— Page text —
'''
Today, the U.S. Fish and Wildlife Service announced that it is proposing to list the Bi-State sage-grouse population as Threatened under the Endangered Species Act and to designate 2,919 square miles of critical habitat.
The Bi-State sage-grouse is a geographically isolated, genetically distinct population of Greater sage-grouse. They occur on the California-Nevada border in the Mono Lake area, and are found in parts of Mono, Alpine, and Inyo Counties in California and in parts of Carson City, Douglas, Esmeralda, Lyon, and Mineral Counties in Nevada.
Major threats to the Bi-state sage-grouse population include livestock grazing and rangeland management, infrastructure including fences, power lines, roads, nonnative and native, invasive plants and altered fire regimes urbanization and habitat conversion, mining, renewable energy development, climate (including drought), and predation.
This proposal comes just a month after a federal court judge ruled that the Bureau of Land Management’s Bishop Field Office had failed to provide specific science about impacts to sage grouse nesting areas in its environmental review for four grazing allotments in the Bodie Hills. This ruling followed from an October 26, 2010 lawsuit filed by Western Watersheds Project challenging grazing decisions issued by the Field Office for the Bodie Mountain, Mono Sand Flat, Aurora Canyon, and Potato Peak grazing allotments in the Bodie Hills.
Without an ESA listing, the Fish and Wildlife Service expects that within 30 years it is likely that all the populations in Nevada will be extirpated and that only isolated populations in California’s Bodie Hills and Long Valley would remain.
No doubt we can expect vigorous challenges to the proposed listing from the livestock industry but Western Watersheds Project will continue to work to ensure that science prevails and that all populations of the iconic sage-grouse get the full protection they so clearly need.
'''
— Available data —
'''
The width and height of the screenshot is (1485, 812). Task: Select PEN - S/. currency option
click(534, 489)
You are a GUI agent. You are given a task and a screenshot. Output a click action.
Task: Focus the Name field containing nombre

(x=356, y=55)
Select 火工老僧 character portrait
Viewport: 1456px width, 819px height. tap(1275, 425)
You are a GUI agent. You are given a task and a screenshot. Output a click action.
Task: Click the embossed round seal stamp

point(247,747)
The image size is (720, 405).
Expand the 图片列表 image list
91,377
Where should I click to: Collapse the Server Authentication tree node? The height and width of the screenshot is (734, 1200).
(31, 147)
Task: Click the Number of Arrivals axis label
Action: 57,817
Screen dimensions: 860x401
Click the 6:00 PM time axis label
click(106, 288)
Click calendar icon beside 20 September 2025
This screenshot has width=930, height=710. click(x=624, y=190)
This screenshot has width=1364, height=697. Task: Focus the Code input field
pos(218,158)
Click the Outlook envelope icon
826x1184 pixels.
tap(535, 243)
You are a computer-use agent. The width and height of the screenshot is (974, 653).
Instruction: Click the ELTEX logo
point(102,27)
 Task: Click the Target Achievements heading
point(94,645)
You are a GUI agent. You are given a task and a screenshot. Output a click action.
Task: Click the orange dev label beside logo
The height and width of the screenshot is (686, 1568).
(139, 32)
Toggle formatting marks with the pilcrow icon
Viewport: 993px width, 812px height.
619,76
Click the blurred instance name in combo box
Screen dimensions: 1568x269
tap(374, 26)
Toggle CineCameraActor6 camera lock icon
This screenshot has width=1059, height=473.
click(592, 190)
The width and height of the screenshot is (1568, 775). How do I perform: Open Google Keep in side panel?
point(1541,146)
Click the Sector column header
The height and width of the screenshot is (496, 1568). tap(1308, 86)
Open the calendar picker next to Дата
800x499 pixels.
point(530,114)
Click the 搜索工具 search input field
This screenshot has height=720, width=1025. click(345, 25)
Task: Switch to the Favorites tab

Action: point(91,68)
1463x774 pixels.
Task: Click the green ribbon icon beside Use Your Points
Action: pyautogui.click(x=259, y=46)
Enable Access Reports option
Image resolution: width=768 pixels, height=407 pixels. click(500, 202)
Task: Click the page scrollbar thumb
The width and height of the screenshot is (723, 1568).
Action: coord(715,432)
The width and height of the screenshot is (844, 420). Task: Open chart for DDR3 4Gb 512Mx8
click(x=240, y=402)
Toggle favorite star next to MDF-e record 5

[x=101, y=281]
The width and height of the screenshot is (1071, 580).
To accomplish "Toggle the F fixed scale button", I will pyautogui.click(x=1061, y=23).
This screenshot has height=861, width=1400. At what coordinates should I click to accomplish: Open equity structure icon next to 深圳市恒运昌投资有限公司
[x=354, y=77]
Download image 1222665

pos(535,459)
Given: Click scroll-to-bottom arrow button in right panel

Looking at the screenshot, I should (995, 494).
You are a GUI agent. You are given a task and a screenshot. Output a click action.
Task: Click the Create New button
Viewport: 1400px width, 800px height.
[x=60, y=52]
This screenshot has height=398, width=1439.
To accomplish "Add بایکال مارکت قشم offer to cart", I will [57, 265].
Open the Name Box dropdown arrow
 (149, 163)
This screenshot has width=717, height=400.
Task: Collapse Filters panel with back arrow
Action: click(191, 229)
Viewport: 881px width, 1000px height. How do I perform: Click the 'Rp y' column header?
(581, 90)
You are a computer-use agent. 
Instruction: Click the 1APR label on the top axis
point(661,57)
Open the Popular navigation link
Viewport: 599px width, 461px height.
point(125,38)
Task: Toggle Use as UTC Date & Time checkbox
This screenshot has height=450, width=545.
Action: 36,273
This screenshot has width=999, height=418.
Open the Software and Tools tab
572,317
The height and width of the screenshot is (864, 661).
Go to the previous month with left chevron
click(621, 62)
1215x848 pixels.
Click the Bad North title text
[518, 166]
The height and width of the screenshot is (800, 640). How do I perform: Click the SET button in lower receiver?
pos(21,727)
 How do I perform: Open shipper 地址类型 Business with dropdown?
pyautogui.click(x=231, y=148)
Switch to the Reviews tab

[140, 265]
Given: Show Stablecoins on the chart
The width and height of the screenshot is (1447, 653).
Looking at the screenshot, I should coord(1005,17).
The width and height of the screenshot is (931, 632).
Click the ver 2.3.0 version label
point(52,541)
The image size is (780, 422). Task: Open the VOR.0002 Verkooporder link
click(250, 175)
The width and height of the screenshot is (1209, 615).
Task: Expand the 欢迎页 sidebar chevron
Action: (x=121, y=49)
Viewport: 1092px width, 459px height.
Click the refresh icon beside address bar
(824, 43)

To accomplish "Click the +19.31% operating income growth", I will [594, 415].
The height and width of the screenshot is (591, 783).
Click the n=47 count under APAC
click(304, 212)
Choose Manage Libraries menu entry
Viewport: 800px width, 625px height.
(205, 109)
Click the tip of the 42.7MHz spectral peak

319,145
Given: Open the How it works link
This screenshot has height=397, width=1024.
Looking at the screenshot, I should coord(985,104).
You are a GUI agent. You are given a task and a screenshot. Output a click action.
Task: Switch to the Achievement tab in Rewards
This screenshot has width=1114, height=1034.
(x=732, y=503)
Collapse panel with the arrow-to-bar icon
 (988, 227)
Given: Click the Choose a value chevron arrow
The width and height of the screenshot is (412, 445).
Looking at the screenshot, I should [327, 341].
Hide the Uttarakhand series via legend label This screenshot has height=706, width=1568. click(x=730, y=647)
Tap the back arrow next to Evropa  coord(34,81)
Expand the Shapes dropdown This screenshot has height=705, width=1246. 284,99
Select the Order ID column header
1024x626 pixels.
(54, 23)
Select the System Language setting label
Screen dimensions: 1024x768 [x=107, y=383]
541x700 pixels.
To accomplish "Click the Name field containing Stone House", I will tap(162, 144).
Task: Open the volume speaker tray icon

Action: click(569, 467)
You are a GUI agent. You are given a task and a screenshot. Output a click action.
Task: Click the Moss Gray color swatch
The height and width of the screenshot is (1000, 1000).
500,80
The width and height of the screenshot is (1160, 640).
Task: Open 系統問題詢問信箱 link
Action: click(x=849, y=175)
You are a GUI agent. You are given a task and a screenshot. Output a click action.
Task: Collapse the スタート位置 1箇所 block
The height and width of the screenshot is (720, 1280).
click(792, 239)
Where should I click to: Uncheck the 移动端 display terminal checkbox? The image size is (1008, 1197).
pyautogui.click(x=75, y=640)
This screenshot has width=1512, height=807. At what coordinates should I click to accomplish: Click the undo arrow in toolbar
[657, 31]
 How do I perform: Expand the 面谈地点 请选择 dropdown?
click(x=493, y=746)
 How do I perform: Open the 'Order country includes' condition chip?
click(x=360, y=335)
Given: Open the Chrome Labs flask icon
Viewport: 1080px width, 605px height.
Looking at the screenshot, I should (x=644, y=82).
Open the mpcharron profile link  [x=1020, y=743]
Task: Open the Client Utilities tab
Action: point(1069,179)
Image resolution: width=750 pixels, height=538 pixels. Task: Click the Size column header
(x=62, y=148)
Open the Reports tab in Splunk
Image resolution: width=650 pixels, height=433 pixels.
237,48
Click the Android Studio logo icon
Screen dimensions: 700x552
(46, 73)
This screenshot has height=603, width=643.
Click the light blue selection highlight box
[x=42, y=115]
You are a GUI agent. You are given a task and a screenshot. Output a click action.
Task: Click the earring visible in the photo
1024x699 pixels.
'''
— Directions —
Answer from the sage-grouse text:
1. How many square miles of critical habitat does the U.S. Fish and Wildlife Service propose to designate?
2. Who filed the lawsuit of October 26, 2010?
3. Without an ESA listing, within how many years does the Fish and Wildlife Service expect all the Nevada populations to be extirpated?

— Problem solution —
1. 2,919 square miles
2. Western Watersheds Project
3. Within 30 years